[Excerpt provided]:
──────────
I’ve been questioning my limitations lately.  What is the real edge of my ability vs. the one I made up after failing at something once or twice?  I was reading a bunch about the idea of “learned helplessness” today, and I ended up stumbling across this passage from The Gift of Fear, by Gavin De Becker on Google.  It’s about training circus elephants.  (It’s relevant, I promise.)

“When (circus elephants are) young, they are attached by heavy chains to large stakes driven deep into the ground. They pull and yank and strain and struggle, but the chain is too strong, the stake too rooted. One day they give up, having learned that they cannot pull free, and from that day forward they can be “chained” with a slender rope.”

So once they’re grown up… even though they’re massive and capable of pulling down the whole tent… the instant they feel the slightest resistance, they stop trying – because they already know it’s impossible.  This is a really great metaphor.  I think almost everyone is living out a version of it in some part of life…

There is no greater example of this in my life, than the following story:

About eight years ago, I released my first album.  It was something that I’d been working on like it was the only thing that mattered for nine months.  I had forgone the usual social life of a High School senior and opted instead, to fill every spare moment, every night, every weekend with recording.
──────────
[Given request 1]:
Please arrange the entries below as a JSON list of strings, one string per line, from the line containing "This screenshot has width=900, height=743." down to the line containing "I will point(325,197).", both included. Leave out blank lines and anything else in the entries.

[Data records]:
──────────
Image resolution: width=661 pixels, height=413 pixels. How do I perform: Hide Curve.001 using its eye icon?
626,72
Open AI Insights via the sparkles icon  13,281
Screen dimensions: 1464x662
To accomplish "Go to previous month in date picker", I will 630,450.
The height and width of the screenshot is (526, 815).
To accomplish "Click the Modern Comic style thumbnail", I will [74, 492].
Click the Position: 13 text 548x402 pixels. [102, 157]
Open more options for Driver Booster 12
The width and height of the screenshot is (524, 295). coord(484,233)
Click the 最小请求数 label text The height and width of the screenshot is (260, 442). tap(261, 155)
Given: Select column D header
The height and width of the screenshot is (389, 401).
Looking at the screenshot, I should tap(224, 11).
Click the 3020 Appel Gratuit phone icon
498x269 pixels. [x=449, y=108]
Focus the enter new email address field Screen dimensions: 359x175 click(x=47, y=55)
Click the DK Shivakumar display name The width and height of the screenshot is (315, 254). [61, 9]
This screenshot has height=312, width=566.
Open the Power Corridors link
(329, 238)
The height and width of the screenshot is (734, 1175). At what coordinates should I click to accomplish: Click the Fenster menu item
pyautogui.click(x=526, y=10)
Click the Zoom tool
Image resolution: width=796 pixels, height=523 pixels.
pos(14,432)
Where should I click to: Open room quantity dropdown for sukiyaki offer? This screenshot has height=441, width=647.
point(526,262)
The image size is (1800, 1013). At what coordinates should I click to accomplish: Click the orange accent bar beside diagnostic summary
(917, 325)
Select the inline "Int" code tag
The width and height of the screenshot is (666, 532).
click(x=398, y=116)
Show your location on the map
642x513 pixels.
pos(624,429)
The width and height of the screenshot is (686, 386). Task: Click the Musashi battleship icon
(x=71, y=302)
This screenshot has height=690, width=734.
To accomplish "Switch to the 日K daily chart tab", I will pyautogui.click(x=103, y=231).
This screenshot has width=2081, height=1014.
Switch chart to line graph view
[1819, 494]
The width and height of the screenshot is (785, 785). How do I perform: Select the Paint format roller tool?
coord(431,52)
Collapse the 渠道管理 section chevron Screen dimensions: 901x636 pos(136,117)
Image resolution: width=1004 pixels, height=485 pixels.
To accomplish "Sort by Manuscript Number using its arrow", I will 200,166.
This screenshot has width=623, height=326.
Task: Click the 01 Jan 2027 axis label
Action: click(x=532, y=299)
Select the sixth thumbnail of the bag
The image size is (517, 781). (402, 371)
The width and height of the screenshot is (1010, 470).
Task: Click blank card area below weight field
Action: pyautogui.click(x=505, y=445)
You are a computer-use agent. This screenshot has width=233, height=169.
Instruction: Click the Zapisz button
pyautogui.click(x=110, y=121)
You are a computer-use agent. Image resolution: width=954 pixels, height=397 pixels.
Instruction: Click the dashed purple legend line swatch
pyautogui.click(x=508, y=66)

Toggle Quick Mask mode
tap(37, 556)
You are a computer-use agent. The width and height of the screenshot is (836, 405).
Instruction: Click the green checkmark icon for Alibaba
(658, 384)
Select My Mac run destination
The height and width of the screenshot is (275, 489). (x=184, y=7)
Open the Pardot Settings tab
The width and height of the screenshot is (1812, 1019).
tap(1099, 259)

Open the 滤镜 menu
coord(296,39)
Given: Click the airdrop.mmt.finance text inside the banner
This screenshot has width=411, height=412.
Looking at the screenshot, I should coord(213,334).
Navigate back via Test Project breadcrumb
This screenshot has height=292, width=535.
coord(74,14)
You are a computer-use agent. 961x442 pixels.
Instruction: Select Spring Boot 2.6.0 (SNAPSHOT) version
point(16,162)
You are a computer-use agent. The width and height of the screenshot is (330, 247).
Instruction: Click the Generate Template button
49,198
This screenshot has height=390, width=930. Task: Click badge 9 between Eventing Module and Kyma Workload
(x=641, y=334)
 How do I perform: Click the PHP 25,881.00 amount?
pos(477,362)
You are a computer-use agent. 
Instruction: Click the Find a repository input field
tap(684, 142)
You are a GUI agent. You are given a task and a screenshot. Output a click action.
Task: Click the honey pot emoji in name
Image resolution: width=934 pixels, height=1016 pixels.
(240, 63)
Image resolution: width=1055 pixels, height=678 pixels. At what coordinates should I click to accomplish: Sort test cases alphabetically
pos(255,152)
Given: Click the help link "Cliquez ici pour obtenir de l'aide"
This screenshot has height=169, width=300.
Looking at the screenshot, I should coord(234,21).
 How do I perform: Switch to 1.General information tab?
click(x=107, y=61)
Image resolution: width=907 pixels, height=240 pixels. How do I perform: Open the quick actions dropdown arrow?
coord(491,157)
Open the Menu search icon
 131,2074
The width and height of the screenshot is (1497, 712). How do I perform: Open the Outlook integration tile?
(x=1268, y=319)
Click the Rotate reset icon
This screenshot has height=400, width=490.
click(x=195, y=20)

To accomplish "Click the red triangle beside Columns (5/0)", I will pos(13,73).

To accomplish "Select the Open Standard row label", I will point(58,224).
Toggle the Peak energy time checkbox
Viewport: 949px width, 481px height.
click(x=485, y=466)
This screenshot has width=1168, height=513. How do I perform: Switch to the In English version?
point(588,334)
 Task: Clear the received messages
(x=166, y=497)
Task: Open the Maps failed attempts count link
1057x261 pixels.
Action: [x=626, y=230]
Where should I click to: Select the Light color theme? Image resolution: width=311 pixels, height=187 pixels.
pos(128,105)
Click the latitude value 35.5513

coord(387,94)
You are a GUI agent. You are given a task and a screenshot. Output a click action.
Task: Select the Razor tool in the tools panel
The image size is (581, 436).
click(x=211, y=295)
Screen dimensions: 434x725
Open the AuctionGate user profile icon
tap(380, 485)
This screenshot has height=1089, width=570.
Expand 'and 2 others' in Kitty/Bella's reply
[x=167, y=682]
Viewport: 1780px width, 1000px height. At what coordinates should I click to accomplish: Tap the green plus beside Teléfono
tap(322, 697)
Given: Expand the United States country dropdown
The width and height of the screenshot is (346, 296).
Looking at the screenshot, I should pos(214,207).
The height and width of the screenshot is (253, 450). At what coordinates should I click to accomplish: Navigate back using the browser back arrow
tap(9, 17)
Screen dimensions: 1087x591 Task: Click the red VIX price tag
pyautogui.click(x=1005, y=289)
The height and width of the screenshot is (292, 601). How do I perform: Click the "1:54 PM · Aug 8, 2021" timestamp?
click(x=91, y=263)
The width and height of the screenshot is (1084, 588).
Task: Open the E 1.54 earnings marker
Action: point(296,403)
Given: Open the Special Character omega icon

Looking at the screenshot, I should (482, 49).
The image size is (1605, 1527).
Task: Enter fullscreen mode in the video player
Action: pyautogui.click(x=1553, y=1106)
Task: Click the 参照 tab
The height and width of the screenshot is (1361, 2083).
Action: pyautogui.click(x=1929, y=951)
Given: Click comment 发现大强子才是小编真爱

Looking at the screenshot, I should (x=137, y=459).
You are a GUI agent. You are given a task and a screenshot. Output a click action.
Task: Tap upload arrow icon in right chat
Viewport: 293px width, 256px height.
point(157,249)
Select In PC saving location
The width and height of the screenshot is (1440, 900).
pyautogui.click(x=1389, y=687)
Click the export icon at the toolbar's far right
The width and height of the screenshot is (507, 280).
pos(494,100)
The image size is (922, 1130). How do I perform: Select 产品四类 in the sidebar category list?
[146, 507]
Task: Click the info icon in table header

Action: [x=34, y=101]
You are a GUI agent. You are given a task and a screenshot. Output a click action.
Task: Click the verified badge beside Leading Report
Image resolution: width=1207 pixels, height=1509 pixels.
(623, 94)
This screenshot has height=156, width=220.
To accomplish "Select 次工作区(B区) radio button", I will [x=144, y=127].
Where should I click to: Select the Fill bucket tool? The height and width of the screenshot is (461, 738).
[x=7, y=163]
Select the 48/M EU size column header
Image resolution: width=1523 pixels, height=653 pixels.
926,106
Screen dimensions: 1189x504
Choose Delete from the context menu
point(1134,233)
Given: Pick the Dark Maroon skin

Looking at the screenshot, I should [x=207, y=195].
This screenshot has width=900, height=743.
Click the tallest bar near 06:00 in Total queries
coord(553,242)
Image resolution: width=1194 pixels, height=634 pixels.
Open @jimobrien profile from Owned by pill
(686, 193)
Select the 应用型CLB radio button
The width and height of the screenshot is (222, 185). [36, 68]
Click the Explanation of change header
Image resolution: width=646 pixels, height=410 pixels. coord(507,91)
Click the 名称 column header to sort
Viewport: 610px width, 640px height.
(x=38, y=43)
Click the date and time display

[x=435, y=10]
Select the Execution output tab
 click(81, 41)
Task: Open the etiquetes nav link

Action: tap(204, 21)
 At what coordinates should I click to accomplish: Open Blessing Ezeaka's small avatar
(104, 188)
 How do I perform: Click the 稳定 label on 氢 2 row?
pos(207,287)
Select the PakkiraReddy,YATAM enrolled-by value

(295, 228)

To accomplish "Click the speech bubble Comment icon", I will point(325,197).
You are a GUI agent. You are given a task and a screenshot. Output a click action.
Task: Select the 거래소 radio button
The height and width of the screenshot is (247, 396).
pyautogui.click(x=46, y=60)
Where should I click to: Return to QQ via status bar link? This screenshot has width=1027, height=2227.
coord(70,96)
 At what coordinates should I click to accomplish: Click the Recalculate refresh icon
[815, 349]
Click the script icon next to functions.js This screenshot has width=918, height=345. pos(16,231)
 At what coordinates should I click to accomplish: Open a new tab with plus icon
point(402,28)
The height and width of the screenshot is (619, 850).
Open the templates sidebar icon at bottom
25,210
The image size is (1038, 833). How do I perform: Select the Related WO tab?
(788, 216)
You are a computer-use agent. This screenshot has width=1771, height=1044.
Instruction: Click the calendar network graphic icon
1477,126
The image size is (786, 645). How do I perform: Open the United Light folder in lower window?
──────────
[Given request 2]:
Set down everything in the post on learned helplessness from "I’ve been questioning" down to "relevant, I promise.)", word for word.

[Task response 1]:
[
  "This screenshot has width=900, height=743.",
  "Click the tallest bar near 06:00 in Total queries",
  "coord(553,242)",
  "Image resolution: width=1194 pixels, height=634 pixels.",
  "Open @jimobrien profile from Owned by pill",
  "(686, 193)",
  "Select the 应用型CLB radio button",
  "The width and height of the screenshot is (222, 185). [36, 68]",
  "Click the Explanation of change header",
  "Image resolution: width=646 pixels, height=410 pixels. coord(507,91)",
  "Click the 名称 column header to sort",
  "Viewport: 610px width, 640px height.",
  "(x=38, y=43)",
  "Click the date and time display",
  "[x=435, y=10]",
  "Select the Execution output tab",
  " click(81, 41)",
  "Task: Open the etiquetes nav link",
  "Action: tap(204, 21)",
  " At what coordinates should I click to accomplish: Open Blessing Ezeaka's small avatar",
  "(104, 188)",
  " How do I perform: Click the 稳定 label on 氢 2 row?",
  "pos(207,287)",
  "Select the PakkiraReddy,YATAM enrolled-by value",
  "(295, 228)",
  "To accomplish \"Click the speech bubble Comment icon\", I will point(325,197)."
]

[Task response 2]:
I’ve been questioning my limitations lately.  What is the real edge of my ability vs. the one I made up after failing at something once or twice?  I was reading a bunch about the idea of “learned helplessness” today, and I ended up stumbling across this passage from The Gift of Fear, by Gavin De Becker on Google.  It’s about training circus elephants.  (It’s relevant, I promise.)